Les conséquences sur la santé

En milieu autochtone, les conséquences de la violence sur la santé s’ajoutent au fardeau de l’état de santé de la population déjà défavorable, et compromettent le développement des enfants et celui des communautés. Par exemple, lors d’épisodes de violence, l’entourage peut être sollicité pour héberger les victimes, leur offrir un soutien moral ou un soutien financier momentané. Les conditions de logement souvent défaillantes dans ces communautés peuvent alors accroître les vulnérabilités associées à la surpopulation[1]. Dans certains cas, la sécurité et l’intégrité des familles, de l’entourage et du voisinage peuvent aussi être menacées par l’éclatement des attentes et des rôles de chacun lorsque des proches tenteraient de s’interposer dans le conflit pour punir, ou au contraire, protéger les agresseurs [90]. La violence peut également accroître le sentiment d’anxiété et de peur dans le voisinage, certaines personnes plus que d’autres cherchant à s’isoler davantage [67].

« [Dans le contexte du deuil intergénérationnel non résolu] les principaux obstacles à la divulgation comprennent la suspicion à l’égard du système de justice, le manque de ressources et les questions de pouvoir. […] Le fait de vivre dans une réserve peut placer les victimes dans des situations d’impuissance et de peur, ce qui engendre une forte crainte de parler. Ils peuvent craindre les conséquences pour eux-mêmes et leur famille (p. ex. accès limité aux services et aux programmes). » [traduction libre] [107]
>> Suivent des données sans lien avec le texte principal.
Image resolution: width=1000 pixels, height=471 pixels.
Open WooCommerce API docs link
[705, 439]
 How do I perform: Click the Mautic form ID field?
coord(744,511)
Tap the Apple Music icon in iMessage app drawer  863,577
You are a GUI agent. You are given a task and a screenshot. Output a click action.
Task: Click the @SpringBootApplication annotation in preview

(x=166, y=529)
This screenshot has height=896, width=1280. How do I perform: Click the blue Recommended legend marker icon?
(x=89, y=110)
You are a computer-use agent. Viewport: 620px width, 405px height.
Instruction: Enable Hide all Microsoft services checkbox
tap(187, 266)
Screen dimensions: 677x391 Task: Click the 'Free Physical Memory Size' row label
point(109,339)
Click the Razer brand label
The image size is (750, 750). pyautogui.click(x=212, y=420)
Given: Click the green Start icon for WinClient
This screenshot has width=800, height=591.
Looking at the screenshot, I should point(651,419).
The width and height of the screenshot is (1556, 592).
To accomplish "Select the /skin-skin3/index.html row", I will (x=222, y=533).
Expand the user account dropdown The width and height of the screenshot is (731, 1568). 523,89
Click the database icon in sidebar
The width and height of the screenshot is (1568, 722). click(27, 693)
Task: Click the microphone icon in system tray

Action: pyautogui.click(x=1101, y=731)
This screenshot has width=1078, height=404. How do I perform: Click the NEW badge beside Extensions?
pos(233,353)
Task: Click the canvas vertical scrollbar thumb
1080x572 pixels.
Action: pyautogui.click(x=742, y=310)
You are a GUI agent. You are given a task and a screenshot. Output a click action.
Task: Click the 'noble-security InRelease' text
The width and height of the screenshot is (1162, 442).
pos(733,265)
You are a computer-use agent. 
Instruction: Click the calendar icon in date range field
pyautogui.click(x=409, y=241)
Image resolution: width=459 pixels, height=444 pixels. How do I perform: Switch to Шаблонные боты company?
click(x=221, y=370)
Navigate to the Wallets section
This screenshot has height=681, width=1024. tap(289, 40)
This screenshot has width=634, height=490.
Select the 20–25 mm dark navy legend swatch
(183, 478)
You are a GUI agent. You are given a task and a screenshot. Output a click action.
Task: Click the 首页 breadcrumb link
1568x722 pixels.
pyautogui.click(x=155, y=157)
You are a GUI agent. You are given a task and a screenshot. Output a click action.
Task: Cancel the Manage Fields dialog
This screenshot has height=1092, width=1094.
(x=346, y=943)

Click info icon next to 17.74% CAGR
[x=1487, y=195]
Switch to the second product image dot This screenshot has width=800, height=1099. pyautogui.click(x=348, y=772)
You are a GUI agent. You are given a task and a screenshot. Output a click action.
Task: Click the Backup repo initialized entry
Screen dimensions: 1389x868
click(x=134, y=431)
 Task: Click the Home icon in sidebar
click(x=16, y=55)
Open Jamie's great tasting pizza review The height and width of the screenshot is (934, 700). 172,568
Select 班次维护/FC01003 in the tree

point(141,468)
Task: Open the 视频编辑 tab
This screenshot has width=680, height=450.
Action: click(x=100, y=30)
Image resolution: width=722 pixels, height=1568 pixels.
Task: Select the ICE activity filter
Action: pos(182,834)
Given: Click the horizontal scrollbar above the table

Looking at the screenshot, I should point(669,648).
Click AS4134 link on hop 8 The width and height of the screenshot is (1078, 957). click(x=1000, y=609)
La violence a également des conséquences indéniables sur les plus vulnérables. Ainsi, les sévices et les carences affectives subis dans l’enfance ont des impacts majeurs sur le développement des enfants. Elle les expose à une plus grande vulnérabilité et les rend plus susceptibles de souffrir de problèmes de santé physique et psychologique plus tard dans leur vie [108,109]. De plus, certains enfants exposés à la violence peuvent reproduire les abus auxquels ils sont confrontés, participant ainsi à leur tour à la transmission de la violence [90]. Les facteurs contributifs à la reproduction de la violence par les enfants autochtones ont d’ailleurs été discutés lors des travaux de la Commission de vérité et réconciliation du Canada [50]. L’analyse des témoignages des survivants des pensionnats laisse comprendre que face au trauma, l’apprentissage social de la violence peut se faire en réaction aux abus subis, en riposte à la violence faite aux autres ou encore à la suite de la modélisation du comportement des agresseurs. De plus, la fréquence de la violence, l’absence de mesures correctives et, dans certains cas, la déficience du soutien familial et social contribuent à la normalisation de la violence et accentuent le risque de sa transmission [39].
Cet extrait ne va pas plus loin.